Deux chroniques pour le prix d’une

Deux chroniques pour le prix d’une
Daniel Giguère
Culture

Chronique littéraire Par Daniel Giguère


Cherche rouquine, coupe garçonne

Sans doute l’un des auteurs les moins bien connus de sa génération, Daniel Poliquin est pourtant un écrivain important dans le petit monde de la littérature québécoise, bien qu’il soit lui-même franco-ontarien. On lui doit quelques romans particulièrement inspirés, parmi lesquels L’écureuil noir, paru en 1994 chez Boréal, et L’Homme de paille, qui racontait l’histoire d’une troupe de comédiens en Nouvelle-France, quelque part au milieu du XVIIIe siècle.

Poliquin nous revient cette année avec un roman au titre intriguant; Cherche rouquine, coupe garçonne, toujours chez Boréal et qui nous entraîne cette fois dans le destin tragique d’un prospecteur minier, William Blewett, reconnu coupable d’avoir sauvagement assassiné un couple de touristes américains en Gaspésie. Une histoire qui n’est pas sans rappeler la tristement célèbre affaire Coffin.

En prenant prétexte de ce fait divers, Daniel Poliquin explore la vie d’une série de personnages, à commencer par l’aumônier de la prison où le pauvre Blewett sera pendu, ce qui poussera d’ailleurs l’homme d’Église à défroquer, dégoûté par ce qu’il considère comme une terrible injustice. Jean-Jacques Bouffard fera mille et un métiers, de poinçonneur de tickets à cinéaste, en passant par guide en forêt.

Évangéline, la narratrice du roman, mais surtout la fille de Bouffard, s’intéressera très tôt à l’histoire de ce pauvre Blewett. Elle retrouvera l’ancienne maîtresse de ce dernier, Odette Cantin, qui vit désormais à Ottawa. Celle-ci se souviendra d’un homme doté d’une force prodigieuse, mais « généreux jusqu’à l’imbécilité ».

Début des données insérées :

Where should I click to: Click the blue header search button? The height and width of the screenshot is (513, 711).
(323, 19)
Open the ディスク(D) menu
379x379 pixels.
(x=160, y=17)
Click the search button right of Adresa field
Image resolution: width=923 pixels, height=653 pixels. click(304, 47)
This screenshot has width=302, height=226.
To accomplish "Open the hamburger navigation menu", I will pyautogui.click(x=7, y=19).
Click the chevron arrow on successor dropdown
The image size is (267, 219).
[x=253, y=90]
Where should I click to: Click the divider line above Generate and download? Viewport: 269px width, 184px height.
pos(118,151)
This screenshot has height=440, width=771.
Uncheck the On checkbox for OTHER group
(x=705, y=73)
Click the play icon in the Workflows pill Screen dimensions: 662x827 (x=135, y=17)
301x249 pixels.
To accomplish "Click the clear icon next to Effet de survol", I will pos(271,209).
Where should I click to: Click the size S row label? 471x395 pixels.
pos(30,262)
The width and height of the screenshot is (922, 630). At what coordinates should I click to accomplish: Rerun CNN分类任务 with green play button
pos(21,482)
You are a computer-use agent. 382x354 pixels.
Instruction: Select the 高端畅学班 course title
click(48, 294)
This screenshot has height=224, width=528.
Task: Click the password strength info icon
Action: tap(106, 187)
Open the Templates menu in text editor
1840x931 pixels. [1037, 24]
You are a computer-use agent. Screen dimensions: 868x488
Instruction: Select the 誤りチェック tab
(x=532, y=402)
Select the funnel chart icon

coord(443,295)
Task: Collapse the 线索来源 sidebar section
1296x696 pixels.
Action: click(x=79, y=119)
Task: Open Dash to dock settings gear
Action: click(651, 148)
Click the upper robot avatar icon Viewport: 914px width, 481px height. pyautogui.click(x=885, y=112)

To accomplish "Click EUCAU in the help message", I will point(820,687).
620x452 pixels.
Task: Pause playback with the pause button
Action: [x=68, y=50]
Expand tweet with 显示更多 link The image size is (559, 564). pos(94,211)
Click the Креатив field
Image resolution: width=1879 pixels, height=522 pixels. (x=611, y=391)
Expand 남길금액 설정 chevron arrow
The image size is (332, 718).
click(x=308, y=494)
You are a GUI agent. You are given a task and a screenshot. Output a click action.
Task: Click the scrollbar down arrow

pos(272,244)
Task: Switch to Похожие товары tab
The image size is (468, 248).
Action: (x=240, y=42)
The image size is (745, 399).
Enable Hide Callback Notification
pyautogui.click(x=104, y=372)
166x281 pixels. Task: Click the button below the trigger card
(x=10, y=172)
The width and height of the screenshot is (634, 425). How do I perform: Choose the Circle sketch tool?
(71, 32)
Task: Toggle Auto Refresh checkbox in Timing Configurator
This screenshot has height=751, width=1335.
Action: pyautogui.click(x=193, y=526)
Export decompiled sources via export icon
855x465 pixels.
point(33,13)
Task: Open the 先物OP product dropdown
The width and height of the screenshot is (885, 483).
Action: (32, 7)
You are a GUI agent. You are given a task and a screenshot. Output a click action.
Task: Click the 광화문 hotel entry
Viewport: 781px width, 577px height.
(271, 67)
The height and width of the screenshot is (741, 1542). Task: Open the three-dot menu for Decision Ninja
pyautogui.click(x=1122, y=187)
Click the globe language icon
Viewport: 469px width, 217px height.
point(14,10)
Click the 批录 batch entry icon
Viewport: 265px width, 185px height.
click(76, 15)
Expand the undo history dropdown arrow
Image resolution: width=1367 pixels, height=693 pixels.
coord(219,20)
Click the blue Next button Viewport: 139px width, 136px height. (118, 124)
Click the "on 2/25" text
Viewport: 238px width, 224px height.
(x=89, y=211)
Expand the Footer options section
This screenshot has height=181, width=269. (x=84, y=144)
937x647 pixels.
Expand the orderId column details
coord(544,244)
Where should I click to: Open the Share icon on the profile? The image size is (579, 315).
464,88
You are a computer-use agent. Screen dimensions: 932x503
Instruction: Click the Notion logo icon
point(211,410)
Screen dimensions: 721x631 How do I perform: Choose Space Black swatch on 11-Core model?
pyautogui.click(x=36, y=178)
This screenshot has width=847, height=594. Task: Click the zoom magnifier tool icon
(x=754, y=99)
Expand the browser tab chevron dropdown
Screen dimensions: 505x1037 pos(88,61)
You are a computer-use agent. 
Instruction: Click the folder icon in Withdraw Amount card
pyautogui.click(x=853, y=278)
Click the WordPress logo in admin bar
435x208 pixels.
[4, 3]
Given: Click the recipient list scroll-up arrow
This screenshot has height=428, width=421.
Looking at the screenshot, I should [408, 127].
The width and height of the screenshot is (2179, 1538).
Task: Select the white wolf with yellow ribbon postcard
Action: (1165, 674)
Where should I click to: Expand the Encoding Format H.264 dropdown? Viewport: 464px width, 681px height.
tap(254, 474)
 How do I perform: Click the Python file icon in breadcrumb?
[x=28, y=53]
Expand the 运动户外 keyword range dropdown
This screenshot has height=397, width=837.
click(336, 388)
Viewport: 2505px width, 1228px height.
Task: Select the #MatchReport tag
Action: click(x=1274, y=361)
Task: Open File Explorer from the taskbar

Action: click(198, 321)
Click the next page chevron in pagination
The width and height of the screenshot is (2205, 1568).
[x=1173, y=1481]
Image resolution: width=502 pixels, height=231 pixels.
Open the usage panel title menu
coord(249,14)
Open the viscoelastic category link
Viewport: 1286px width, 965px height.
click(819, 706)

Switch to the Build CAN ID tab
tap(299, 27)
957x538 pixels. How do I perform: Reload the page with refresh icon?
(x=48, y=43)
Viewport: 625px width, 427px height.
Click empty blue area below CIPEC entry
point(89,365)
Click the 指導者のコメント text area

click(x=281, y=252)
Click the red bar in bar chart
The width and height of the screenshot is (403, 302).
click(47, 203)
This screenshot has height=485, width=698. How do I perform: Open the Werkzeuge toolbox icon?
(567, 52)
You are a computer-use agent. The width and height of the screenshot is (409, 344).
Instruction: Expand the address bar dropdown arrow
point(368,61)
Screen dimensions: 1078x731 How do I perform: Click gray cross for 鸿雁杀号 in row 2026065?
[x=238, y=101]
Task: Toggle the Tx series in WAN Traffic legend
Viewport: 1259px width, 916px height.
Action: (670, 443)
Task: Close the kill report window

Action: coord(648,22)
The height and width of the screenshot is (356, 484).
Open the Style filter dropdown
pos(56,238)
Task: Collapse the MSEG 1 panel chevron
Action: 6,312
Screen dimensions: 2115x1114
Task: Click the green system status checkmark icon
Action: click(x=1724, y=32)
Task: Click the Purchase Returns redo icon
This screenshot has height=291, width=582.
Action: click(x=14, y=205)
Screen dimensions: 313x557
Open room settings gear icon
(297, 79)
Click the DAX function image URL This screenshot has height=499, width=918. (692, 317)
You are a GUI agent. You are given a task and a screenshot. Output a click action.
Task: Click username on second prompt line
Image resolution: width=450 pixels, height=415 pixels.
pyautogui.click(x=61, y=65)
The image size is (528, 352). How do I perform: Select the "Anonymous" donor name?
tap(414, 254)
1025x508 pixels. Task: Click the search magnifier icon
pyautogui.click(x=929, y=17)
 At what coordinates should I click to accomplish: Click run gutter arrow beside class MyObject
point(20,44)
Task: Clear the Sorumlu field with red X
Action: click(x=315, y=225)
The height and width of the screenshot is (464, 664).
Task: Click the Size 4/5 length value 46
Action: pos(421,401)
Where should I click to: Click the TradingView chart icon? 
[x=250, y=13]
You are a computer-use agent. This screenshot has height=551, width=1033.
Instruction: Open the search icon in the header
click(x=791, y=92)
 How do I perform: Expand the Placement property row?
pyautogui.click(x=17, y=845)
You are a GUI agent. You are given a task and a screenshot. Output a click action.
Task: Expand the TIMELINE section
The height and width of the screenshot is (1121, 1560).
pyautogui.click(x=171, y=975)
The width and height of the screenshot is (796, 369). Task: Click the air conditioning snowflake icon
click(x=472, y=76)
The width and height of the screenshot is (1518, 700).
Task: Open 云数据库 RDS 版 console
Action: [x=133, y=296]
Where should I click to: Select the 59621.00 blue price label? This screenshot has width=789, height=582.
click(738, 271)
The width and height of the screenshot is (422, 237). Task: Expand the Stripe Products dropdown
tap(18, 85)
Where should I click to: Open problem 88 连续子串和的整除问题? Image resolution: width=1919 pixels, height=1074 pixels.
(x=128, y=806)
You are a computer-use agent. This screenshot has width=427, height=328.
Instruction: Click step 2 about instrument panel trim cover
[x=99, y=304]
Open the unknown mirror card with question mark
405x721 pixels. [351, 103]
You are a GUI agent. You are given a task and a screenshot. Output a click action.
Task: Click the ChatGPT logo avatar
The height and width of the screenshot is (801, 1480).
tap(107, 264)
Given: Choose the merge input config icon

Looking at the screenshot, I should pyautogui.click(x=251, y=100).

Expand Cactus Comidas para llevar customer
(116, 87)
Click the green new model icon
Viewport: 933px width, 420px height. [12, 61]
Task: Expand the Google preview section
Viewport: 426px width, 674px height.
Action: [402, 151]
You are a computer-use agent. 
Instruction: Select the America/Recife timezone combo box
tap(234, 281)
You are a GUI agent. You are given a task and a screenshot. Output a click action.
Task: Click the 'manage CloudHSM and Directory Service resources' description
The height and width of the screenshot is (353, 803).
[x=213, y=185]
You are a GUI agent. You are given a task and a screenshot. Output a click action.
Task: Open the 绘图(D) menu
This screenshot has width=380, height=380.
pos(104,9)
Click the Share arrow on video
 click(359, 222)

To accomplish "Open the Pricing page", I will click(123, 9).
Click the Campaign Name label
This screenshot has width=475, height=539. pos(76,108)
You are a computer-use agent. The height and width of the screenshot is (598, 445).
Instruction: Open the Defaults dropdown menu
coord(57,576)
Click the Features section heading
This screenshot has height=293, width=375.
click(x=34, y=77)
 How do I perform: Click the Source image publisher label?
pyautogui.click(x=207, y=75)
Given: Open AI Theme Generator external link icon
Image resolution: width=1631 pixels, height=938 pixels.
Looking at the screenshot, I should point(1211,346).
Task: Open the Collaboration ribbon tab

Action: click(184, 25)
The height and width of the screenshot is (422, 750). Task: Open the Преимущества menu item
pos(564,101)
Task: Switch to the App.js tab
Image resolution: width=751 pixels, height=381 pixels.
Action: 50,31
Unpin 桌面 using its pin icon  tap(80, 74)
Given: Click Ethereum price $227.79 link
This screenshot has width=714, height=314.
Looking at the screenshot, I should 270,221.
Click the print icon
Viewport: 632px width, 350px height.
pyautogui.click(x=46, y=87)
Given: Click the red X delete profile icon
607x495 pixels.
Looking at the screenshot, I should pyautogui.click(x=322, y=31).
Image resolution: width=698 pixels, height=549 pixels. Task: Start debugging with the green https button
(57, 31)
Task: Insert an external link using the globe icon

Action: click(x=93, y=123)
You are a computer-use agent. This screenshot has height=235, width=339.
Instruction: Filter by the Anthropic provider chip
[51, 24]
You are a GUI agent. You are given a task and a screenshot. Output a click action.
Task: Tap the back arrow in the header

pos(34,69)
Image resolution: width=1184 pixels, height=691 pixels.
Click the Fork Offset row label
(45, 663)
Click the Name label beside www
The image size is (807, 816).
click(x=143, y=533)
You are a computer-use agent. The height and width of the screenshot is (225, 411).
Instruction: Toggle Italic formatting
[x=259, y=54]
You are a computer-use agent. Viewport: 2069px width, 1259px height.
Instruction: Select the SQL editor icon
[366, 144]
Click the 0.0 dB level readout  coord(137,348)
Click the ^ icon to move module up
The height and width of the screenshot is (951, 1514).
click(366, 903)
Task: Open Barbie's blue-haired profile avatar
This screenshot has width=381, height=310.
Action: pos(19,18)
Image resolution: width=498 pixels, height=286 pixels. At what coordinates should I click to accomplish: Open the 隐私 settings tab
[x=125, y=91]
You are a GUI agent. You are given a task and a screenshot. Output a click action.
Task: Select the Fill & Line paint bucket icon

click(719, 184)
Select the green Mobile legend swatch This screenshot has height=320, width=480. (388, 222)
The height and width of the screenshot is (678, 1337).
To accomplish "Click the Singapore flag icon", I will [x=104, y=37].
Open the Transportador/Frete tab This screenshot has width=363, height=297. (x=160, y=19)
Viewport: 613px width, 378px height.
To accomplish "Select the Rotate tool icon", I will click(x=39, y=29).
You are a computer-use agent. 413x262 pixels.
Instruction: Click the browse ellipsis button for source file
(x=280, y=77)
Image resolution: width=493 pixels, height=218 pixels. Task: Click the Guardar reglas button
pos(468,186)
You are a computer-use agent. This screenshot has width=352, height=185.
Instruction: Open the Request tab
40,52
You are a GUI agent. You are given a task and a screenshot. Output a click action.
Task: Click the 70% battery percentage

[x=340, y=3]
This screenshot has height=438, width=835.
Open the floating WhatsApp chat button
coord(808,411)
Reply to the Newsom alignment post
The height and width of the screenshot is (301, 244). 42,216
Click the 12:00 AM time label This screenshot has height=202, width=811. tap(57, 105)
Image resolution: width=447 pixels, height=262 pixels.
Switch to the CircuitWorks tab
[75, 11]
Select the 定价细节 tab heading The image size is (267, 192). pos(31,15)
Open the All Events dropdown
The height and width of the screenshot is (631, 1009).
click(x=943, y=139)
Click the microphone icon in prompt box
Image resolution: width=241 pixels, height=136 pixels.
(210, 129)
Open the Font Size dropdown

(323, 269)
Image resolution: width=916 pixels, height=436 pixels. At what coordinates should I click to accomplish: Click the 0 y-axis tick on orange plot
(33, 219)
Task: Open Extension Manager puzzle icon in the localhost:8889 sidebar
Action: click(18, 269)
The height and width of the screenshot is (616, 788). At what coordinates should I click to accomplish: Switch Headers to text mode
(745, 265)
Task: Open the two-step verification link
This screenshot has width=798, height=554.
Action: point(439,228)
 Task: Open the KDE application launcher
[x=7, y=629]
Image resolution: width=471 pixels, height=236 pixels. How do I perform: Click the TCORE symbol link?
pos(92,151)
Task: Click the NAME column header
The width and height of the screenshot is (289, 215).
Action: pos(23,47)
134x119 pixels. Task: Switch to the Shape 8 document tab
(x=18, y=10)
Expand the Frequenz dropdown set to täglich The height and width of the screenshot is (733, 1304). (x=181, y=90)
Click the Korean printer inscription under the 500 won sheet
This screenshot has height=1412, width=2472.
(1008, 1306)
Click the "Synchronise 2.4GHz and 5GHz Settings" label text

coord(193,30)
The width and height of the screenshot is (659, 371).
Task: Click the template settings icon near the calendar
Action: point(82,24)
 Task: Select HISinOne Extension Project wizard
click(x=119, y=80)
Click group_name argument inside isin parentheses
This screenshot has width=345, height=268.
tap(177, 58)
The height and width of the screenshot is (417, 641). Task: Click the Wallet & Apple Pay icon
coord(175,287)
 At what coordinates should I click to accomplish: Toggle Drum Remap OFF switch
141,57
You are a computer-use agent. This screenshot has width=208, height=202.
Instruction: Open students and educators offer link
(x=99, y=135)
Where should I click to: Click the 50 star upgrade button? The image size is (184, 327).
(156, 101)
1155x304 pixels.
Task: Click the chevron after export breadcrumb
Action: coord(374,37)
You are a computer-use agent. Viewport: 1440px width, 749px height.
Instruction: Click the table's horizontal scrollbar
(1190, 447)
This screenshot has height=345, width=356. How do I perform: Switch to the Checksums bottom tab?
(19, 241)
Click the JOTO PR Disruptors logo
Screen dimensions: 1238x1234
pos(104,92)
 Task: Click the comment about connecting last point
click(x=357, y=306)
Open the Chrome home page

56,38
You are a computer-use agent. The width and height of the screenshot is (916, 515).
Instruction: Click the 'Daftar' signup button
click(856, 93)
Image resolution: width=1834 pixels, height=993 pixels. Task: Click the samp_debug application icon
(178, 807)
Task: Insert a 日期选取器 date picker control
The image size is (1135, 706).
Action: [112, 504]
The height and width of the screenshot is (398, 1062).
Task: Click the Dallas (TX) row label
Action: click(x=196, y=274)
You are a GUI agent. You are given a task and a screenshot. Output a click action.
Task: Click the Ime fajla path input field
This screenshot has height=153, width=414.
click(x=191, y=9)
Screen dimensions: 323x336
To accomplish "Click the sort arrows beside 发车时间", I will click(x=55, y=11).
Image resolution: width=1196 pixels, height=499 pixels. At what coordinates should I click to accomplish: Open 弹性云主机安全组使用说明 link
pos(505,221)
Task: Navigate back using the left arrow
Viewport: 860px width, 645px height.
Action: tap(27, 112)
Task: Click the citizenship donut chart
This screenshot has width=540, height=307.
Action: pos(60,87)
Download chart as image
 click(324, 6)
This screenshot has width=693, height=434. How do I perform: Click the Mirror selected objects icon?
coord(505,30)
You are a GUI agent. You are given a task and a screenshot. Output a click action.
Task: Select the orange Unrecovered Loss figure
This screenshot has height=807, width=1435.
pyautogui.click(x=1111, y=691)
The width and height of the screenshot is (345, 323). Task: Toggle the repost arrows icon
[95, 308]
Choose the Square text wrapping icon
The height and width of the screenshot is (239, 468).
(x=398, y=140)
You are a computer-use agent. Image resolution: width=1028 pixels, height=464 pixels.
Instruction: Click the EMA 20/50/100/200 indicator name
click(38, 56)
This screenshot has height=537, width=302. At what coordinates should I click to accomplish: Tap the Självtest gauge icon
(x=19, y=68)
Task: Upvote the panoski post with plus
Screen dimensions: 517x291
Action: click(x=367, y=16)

La quête d’Évangéline l’amènera sur les traces d’autres personnages qui ont de près ou de loin connu Blewett. Il ne s’agit pas ici d’une enquête, bien qu’on découvrira le véritable assassin à la toute fin du roman. Par l’intermédiaire de sa narratrice, Poliquin s’intéresse plutôt à l’aspect mystérieux de notre identité, qui se forge à partir de faits réels et en partie inventés. Cette identité, comme il le rappelle lui-même, devient tour à tour bouclier ou arme dans nos rapports avec les autres. Les personnages de son roman ne font pas exception à la règle, ce qui en fait toute la richesse.

Poliquin possède un style singulier et qu’on prend plaisir à retrouver de livre en livre. Un souffle rapide, sans longueur.

Une ironie toujours présente, à laquelle s’ajoute une légère touche de mélancolie. Cherche rouquine, coupe garçonne n’est certes pas son meilleur roman, mais c’est tout de même un bon cru à lire durant l’été.

 

D’un père indigne

La parution d’un premier roman est toujours un événement exceptionnel dans la vie d’un auteur.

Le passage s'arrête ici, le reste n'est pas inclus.